*Problem details*. Please find each row in which the string "trees" appears and copy those lines out.

Saved data entries:
· · · · · · ·

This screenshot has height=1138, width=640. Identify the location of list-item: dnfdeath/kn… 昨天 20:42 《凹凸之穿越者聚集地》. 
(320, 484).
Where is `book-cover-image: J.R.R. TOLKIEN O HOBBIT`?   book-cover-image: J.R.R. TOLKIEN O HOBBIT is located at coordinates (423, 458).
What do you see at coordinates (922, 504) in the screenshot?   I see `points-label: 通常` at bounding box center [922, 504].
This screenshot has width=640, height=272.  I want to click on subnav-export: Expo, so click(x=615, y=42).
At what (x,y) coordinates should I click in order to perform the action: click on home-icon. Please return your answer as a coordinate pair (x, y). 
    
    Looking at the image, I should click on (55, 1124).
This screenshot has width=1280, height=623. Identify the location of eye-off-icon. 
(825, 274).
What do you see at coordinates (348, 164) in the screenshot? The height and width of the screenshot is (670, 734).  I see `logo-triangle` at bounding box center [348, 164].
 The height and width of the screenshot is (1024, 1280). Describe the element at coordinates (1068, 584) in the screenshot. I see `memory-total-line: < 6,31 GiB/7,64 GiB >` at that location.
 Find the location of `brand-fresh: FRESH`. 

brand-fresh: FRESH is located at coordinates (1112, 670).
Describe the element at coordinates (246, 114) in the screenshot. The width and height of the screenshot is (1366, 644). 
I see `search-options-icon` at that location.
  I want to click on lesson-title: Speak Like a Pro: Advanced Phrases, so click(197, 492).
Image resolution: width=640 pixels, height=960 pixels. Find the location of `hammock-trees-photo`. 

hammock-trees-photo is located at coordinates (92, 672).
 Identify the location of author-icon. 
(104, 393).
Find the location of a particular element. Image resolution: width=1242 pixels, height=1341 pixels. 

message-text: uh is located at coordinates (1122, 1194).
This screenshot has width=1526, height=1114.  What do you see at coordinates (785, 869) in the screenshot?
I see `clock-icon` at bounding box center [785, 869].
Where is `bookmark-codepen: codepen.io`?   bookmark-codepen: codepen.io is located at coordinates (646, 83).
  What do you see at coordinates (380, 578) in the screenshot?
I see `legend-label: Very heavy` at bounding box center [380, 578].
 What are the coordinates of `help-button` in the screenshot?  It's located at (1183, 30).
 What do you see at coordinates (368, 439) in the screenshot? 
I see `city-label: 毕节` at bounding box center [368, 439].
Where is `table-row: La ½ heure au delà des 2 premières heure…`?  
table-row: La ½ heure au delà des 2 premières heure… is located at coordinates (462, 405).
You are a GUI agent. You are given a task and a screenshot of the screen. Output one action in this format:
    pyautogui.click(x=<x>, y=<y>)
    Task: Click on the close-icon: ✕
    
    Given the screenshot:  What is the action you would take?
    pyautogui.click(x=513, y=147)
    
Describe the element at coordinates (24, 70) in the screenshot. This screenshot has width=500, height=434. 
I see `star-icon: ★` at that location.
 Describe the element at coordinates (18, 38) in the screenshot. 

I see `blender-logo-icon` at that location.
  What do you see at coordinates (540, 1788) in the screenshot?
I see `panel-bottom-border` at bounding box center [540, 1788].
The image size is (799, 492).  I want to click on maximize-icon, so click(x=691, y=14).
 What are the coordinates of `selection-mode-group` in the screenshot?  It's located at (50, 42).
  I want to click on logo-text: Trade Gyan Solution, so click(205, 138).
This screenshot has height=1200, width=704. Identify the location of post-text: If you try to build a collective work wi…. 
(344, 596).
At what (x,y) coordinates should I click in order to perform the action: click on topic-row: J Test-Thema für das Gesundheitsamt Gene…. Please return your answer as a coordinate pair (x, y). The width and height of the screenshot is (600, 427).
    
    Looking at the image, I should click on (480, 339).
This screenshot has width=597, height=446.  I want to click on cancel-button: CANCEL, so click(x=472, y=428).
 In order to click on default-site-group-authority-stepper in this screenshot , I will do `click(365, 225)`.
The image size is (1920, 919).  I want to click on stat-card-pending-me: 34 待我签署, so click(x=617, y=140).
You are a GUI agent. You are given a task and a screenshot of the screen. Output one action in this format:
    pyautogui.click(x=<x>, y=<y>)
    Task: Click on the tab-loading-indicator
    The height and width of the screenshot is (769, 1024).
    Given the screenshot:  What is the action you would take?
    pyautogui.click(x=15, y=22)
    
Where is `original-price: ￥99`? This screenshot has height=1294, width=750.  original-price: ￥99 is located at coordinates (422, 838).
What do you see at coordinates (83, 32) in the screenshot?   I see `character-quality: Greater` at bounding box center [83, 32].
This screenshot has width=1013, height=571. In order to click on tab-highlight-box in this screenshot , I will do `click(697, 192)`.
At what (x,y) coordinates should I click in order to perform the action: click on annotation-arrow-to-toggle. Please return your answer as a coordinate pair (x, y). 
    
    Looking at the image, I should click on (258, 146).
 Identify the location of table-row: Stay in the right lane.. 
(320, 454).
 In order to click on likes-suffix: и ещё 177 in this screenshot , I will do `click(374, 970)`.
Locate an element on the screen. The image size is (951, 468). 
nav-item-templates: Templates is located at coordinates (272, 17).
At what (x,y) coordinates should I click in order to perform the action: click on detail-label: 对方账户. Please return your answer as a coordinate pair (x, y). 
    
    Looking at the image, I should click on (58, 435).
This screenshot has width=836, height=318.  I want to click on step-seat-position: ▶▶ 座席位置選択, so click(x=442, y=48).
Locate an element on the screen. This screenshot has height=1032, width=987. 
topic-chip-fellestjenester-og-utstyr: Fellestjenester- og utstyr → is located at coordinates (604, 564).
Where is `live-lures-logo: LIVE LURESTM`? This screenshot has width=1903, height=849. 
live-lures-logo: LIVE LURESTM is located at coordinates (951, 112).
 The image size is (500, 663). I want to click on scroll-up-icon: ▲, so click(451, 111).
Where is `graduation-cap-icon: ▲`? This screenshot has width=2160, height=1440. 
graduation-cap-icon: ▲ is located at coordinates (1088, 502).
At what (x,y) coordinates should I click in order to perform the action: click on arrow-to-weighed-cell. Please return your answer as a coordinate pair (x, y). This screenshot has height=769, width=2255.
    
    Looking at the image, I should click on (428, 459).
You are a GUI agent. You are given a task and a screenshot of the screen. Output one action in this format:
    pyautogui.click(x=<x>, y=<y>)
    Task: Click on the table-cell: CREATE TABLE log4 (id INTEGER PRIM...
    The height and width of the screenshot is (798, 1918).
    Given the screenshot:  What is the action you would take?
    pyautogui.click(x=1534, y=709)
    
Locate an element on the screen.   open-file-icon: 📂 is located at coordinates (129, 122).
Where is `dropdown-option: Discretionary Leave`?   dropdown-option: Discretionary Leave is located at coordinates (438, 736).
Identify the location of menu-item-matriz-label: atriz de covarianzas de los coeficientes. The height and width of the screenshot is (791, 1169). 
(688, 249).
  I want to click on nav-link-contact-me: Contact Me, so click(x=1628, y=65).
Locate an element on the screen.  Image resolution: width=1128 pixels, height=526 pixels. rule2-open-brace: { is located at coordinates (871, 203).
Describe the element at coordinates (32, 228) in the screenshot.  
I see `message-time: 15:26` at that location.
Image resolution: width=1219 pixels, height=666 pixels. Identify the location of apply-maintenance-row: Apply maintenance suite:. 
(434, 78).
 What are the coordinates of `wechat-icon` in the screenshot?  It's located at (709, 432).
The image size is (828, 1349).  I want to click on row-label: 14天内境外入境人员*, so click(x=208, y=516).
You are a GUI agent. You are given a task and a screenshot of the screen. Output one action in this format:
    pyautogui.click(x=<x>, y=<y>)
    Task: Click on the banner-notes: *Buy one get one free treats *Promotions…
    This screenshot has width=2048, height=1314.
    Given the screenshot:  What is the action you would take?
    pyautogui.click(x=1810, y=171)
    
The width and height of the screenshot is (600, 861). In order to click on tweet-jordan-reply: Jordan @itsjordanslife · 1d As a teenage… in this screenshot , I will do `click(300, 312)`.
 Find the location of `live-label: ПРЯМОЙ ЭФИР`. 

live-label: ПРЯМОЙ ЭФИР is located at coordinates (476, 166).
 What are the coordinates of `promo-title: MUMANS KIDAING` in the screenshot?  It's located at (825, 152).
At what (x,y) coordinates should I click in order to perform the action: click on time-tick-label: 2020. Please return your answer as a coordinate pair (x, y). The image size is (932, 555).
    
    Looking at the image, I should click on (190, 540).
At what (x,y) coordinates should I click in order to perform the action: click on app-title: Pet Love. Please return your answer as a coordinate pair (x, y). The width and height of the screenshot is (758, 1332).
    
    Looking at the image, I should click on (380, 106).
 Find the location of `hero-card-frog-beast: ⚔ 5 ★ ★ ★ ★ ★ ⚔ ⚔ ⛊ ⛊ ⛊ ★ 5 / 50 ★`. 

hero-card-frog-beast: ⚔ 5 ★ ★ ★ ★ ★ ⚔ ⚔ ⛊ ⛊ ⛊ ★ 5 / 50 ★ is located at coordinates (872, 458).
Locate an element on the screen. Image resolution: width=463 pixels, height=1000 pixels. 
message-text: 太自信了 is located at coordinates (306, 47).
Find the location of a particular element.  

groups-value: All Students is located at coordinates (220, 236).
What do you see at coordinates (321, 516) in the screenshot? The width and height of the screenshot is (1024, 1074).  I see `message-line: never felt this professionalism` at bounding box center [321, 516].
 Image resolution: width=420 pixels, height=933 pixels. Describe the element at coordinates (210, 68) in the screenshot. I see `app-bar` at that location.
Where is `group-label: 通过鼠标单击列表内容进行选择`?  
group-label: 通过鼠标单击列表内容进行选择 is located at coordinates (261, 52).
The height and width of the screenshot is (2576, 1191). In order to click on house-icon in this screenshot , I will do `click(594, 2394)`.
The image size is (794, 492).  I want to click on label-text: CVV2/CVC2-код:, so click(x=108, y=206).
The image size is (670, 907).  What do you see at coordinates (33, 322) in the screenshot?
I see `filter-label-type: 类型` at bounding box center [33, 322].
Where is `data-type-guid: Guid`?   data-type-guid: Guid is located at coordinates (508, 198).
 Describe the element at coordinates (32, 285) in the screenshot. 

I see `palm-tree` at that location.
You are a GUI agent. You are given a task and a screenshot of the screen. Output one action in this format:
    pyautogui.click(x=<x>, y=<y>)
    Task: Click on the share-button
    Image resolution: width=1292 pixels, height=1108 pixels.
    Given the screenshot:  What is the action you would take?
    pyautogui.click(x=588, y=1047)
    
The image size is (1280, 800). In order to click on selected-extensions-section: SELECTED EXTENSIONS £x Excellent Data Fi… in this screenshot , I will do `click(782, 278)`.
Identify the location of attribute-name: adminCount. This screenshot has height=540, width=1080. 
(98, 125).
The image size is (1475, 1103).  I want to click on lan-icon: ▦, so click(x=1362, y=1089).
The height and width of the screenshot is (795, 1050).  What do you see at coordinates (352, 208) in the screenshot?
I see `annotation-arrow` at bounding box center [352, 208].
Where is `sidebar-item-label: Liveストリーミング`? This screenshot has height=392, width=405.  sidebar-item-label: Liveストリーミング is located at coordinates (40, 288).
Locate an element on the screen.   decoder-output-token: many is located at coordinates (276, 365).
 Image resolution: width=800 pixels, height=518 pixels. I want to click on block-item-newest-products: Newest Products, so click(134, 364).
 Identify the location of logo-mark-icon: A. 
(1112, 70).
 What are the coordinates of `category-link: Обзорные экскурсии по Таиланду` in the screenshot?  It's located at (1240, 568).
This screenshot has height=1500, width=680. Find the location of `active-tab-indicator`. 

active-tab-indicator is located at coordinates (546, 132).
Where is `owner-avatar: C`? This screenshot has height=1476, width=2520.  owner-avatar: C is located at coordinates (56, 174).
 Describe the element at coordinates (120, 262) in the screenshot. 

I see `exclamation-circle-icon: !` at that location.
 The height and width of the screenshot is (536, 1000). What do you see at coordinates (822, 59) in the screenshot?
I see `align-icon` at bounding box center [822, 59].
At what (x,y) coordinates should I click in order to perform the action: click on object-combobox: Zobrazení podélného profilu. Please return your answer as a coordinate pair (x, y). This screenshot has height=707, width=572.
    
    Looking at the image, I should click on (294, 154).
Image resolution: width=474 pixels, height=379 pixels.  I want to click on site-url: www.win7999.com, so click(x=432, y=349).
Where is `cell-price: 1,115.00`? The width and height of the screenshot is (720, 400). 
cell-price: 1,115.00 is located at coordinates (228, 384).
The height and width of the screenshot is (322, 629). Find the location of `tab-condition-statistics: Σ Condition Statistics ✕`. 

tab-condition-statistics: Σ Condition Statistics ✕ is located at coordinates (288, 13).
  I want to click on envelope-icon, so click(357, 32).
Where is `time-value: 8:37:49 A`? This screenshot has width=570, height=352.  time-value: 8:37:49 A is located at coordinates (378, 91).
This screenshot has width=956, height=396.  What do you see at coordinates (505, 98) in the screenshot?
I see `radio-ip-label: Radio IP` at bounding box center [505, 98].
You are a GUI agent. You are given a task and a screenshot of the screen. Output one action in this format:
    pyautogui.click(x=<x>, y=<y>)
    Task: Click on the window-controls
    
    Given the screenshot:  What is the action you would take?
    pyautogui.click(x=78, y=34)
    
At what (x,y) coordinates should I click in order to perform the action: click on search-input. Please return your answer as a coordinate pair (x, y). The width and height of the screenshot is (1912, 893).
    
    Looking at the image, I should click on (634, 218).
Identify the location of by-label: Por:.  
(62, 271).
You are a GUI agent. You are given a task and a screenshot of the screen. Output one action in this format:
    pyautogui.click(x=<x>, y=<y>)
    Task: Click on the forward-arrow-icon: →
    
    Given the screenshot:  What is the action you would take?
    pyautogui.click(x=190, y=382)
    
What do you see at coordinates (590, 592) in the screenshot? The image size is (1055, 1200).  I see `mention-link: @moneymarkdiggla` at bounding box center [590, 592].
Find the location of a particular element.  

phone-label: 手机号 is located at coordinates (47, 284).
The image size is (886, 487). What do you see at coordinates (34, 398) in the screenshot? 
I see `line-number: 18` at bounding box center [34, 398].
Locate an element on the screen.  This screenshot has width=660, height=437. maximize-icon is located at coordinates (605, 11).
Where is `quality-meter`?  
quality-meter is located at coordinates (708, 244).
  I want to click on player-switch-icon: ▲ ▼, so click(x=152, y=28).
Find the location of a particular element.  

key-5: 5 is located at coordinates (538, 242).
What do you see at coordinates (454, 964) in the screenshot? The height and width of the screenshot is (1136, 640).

· · · · · · ·

*Written reply*.
Image resolution: width=640 pixels, height=960 pixels. Find the location of `hammock-trees-photo`. 
hammock-trees-photo is located at coordinates (92, 672).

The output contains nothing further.